Problem description>
Render every line of the listing below as a Markdown table with the columns Row and Line, where Row holds a running number and Line holds the line itself. Leave out blank lines.

--- Start Provided records ---

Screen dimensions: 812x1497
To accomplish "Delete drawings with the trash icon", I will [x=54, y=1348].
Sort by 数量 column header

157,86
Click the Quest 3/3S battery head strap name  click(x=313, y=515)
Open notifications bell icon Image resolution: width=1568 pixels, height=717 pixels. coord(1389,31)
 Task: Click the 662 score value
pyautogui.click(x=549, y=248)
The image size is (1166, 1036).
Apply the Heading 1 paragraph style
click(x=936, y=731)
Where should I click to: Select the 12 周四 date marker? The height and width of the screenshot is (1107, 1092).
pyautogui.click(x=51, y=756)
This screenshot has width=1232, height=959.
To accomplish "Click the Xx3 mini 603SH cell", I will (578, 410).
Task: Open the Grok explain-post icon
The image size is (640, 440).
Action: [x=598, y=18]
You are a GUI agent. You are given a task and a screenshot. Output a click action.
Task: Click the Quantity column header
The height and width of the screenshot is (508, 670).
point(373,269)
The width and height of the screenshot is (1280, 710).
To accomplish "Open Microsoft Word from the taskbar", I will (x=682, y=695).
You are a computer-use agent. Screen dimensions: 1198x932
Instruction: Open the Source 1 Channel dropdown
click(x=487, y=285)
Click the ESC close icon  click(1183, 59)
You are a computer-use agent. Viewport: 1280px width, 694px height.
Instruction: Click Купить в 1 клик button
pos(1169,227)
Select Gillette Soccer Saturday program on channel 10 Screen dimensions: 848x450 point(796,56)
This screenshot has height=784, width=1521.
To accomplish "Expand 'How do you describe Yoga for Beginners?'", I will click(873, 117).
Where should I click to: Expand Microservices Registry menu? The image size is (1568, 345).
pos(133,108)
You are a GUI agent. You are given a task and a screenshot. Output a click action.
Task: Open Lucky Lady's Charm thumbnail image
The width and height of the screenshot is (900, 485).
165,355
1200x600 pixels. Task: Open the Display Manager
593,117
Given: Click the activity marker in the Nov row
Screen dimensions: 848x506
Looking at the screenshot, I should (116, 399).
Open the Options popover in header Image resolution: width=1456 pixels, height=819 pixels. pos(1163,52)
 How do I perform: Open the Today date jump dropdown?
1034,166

--- End Provided records ---

Full output>
| Row | Line |
|---|---|
| 1 | Screen dimensions: 812x1497 |
| 2 | To accomplish "Delete drawings with the trash icon", I will [x=54, y=1348]. |
| 3 | Sort by 数量 column header |
| 4 | 157,86 |
| 5 | Click the Quest 3/3S battery head strap name  click(x=313, y=515) |
| 6 | Open notifications bell icon Image resolution: width=1568 pixels, height=717 pixels. coord(1389,31) |
| 7 |  Task: Click the 662 score value |
| 8 | pyautogui.click(x=549, y=248) |
| 9 | The image size is (1166, 1036). |
| 10 | Apply the Heading 1 paragraph style |
| 11 | click(x=936, y=731) |
| 12 | Where should I click to: Select the 12 周四 date marker? The height and width of the screenshot is (1107, 1092). |
| 13 | pyautogui.click(x=51, y=756) |
| 14 | This screenshot has width=1232, height=959. |
| 15 | To accomplish "Click the Xx3 mini 603SH cell", I will (578, 410). |
| 16 | Task: Open the Grok explain-post icon |
| 17 | The image size is (640, 440). |
| 18 | Action: [x=598, y=18] |
| 19 | You are a GUI agent. You are given a task and a screenshot. Output a click action. |
| 20 | Task: Click the Quantity column header |
| 21 | The height and width of the screenshot is (508, 670). |
| 22 | point(373,269) |
| 23 | The width and height of the screenshot is (1280, 710). |
| 24 | To accomplish "Open Microsoft Word from the taskbar", I will (x=682, y=695). |
| 25 | You are a computer-use agent. Screen dimensions: 1198x932 |
| 26 | Instruction: Open the Source 1 Channel dropdown |
| 27 | click(x=487, y=285) |
| 28 | Click the ESC close icon  click(1183, 59) |
| 29 | You are a computer-use agent. Viewport: 1280px width, 694px height. |
| 30 | Instruction: Click Купить в 1 клик button |
| 31 | pos(1169,227) |
| 32 | Select Gillette Soccer Saturday program on channel 10 Screen dimensions: 848x450 point(796,56) |
| 33 | This screenshot has height=784, width=1521. |
| 34 | To accomplish "Expand 'How do you describe Yoga for Beginners?'", I will click(873, 117). |
| 35 | Where should I click to: Expand Microservices Registry menu? The image size is (1568, 345). |
| 36 | pos(133,108) |
| 37 | You are a GUI agent. You are given a task and a screenshot. Output a click action. |
| 38 | Task: Open Lucky Lady's Charm thumbnail image |
| 39 | The width and height of the screenshot is (900, 485). |
| 40 | 165,355 |
| 41 | 1200x600 pixels. Task: Open the Display Manager |
| 42 | 593,117 |
| 43 | Given: Click the activity marker in the Nov row |
| 44 | Screen dimensions: 848x506 |
| 45 | Looking at the screenshot, I should (116, 399). |
| 46 | Open the Options popover in header Image resolution: width=1456 pixels, height=819 pixels. pos(1163,52) |
| 47 |  How do I perform: Open the Today date jump dropdown? |
| 48 | 1034,166 |